Yami looked pained then without realizing what he was doing he kissed Yugi full on the lips. Yami not really comprehending but pure bliss kept the kiss going, Yugi was in full shock but soon he got over it and kissed back. It was a kiss so passionate that the forest would have burned at the intensity of it. Yami asked for entrance to the moist cave. Yugi let him in.
Yami tasted all there was to taste, so sweet but seasoned with the richest spices he had ever tasted. Yugi was having a hard time not to let our some moans but a few escaped despite his effort. Soon the two need air and they had to pull apart but panting hard, Yugi face was heated with the oncoming blush. Yami soon looked directly into Yugi's eyes soaking it up.
"Yugi I should have told you so long ago, so very long ago that I love you"
"Oh Yami I love you too"
Yami snatched Yugi and gave him the fiercest hug he could manage.
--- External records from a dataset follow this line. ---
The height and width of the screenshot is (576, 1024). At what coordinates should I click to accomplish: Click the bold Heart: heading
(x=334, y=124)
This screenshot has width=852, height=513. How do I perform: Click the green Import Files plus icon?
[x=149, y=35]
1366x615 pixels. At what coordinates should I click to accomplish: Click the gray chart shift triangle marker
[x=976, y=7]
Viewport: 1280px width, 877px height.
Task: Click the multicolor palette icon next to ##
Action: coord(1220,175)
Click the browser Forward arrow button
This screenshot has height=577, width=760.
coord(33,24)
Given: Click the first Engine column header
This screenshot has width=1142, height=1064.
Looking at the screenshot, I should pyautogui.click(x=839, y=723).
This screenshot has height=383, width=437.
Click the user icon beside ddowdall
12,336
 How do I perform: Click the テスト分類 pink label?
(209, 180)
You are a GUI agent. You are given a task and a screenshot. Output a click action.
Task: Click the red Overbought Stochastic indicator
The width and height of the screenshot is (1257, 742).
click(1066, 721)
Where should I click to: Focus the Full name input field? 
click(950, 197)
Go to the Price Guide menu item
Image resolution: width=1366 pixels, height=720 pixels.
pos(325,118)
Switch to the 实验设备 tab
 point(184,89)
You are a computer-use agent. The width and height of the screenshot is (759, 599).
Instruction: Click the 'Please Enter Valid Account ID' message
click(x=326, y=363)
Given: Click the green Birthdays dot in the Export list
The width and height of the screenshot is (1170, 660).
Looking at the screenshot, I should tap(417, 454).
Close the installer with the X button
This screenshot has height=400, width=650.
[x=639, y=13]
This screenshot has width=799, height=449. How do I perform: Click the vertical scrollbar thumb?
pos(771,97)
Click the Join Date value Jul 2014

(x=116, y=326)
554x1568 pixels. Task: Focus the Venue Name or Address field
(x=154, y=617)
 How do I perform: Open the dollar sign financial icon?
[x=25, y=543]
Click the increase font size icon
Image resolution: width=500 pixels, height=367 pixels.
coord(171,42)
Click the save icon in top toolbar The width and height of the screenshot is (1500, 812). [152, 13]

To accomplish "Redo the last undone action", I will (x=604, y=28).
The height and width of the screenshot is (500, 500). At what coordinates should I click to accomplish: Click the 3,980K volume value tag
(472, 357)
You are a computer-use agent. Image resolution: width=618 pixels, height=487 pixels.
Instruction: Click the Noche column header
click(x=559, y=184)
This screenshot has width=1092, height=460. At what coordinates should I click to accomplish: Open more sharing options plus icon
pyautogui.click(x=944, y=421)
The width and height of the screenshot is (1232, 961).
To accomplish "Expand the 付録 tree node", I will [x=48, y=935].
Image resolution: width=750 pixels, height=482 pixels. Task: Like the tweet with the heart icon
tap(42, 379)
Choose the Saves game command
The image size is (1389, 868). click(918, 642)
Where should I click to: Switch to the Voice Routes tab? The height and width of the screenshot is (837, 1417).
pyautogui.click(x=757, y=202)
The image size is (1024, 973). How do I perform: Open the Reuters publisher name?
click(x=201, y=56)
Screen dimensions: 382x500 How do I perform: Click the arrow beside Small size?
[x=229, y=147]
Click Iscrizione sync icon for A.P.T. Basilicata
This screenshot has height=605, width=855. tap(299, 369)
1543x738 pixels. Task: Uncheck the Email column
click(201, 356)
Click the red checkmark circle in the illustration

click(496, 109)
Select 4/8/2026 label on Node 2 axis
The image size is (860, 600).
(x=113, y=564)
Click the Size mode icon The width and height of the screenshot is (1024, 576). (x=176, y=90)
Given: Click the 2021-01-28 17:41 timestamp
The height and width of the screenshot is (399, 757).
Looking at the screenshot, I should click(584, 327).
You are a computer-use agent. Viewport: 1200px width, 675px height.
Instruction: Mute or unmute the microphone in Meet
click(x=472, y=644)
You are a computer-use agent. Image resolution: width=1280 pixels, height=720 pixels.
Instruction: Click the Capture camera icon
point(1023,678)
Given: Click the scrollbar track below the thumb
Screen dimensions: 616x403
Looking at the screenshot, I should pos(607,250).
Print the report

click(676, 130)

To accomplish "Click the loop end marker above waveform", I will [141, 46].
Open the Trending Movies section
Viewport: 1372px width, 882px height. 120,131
Yugi hug back with just as much force. Yami then smirked as he stood up carrying Yugi bridle style only smirking more when Yugi 'eeped'. He was smirking the whole way home between giving Yugi kisses that sent moans of pleasure escaping from him. Yami stood at the doorway of the shop that served as a house.
"Welcome home Yami" whispered Yugi blushing Yami's favorite shade of pink that made Yugi seem so full of life.
"I am finally home" with that he gave Yugi another fierce kiss and headed upstairs.
LATER
"So tell me how you were able to come back I'm confused" Yugi asked his lover innocently. Yami muttered under his breath before answering.
"Cause everyone including the gods were tired of dealing with a sulky pharaoh" he looked down ashamed. Yugi just laughed so hard he had tears coming out Yami pouted but he was suddenly kissed by Yugi.
"That's ok at least you were my sulky pharaoh" Yami gave a smirk.
"Always have"
"Always will" and with that said they hurried to class.
Ok so that's has to be the best puzzleshipping one shot I've done, not that I've done very many but that lemon I made was horrible. Anyway I hope you enjoyed this one shot cause frankly I have writers block and I'm lucky to have finished chapter 3 of Yaoi High. As I said in chapter 3 of Yaoi High I will not update for 2 weeks cause I have finals so don't all moan and groan when I don't update.
My pride and joy of One shot wonders is still A pup's Love cause that was just plain perfect in my point of view.